Inflammatory processes in muscle injury and repair

Modified muscle use or injury can produce a stereotypic inflammatory response in which neutrophils rapidly invade, followed by macrophages. This inflammatory response coincides with muscle repair, regeneration, and growth, which involve activation and proliferation of satellite cells, followed by their terminal differentiation. Recent investigations have begun to explore the relationship between inflammatory cell functions and skeletal muscle injury and repair by using genetically modified animal models, antibody depletions of specific inflammatory cell populations, or expression profiling of inflamed muscle after injury. These studies have contributed to a complex picture in which inflammatory cells promote both injury and repair, through the combined actions of free radicals, growth factors, and chemokines. In this review, recent discoveries concerning the interactions between skeletal muscle and inflammatory cells are presented. New findings clearly show a role for neutrophils in promoting muscle damage soon after muscle injury or modified use. No direct evidence is yet available to show that neutrophils play a beneficial role in muscle repair or regeneration. Macrophages have also been shown capable of promoting muscle damage in vivo and in vitro through the release of free radicals, although other findings indicate that they may also play a role in muscle repair and regeneration through growth factors and cytokine-mediated signaling.
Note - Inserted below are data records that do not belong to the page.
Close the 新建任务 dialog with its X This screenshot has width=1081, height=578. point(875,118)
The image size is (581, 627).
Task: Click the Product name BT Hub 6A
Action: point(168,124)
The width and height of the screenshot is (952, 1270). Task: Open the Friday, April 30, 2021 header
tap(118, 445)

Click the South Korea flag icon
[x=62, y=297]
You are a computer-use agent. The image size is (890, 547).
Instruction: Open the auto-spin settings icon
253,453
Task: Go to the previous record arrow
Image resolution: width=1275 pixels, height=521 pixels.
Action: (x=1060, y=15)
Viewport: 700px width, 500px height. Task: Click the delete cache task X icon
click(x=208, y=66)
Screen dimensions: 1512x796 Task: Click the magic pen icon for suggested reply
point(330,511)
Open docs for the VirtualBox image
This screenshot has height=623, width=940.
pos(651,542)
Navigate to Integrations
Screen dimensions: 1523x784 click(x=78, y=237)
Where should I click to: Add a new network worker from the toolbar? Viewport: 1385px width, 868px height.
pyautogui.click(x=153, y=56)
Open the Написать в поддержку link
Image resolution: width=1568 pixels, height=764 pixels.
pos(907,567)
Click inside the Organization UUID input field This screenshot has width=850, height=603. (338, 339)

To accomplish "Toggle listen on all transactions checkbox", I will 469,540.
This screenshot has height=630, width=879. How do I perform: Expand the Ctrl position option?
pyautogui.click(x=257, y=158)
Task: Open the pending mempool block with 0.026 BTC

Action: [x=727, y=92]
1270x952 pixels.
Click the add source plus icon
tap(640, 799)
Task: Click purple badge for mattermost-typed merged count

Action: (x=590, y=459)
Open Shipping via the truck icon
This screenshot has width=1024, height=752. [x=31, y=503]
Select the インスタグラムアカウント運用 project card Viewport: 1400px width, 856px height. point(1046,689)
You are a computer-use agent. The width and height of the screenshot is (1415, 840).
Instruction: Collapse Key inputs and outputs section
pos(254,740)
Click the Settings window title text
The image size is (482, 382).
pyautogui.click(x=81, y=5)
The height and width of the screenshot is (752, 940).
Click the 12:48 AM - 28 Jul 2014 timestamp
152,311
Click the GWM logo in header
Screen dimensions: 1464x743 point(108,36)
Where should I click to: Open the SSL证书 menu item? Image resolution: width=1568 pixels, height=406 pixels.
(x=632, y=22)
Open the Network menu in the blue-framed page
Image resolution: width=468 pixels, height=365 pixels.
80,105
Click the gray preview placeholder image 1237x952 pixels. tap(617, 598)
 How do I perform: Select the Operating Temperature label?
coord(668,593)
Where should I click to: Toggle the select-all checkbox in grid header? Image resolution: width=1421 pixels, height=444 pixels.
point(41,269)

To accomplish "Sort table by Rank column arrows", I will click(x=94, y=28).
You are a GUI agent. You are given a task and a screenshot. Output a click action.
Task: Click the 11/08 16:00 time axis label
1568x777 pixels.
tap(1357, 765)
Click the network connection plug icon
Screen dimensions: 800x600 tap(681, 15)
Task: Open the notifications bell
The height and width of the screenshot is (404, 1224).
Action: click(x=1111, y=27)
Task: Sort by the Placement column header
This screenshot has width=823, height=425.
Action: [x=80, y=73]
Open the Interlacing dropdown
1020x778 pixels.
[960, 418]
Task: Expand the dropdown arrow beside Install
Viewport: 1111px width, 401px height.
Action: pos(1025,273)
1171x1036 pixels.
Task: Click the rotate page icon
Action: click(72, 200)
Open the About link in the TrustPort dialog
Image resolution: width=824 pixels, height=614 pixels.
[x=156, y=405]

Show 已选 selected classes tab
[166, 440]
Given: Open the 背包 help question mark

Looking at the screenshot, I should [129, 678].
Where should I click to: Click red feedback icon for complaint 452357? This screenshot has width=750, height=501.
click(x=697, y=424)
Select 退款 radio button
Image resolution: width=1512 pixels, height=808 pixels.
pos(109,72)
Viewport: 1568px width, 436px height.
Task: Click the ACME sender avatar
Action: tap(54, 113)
However, this role for macrophages in muscle regeneration is still not definitive; other cells present in muscle can also produce the potentially regenerative factors, and it remains to be proven whether macrophage-derived factors are essential for muscle repair or regeneration in vivo. New evidence also shows that muscle cells can release positive and negative regulators of inflammatory cell invasion, and thereby play an active role in modulating the inflammatory process. In particular, muscle-derived nitric oxide can inhibit inflammatory cell invasion of healthy muscle and protect muscle from lysis by inflammatory cells in vivo and in vitro. On the other hand, muscle-derived cytokines can signal for inflammatory cell invasion, at least in vitro. The immediate challenge for advancing our current understanding of the relationships between muscle and inflammatory cells during muscle injury and repair is to place what has been learned in vitro into the complex and dynamic in vivo environment.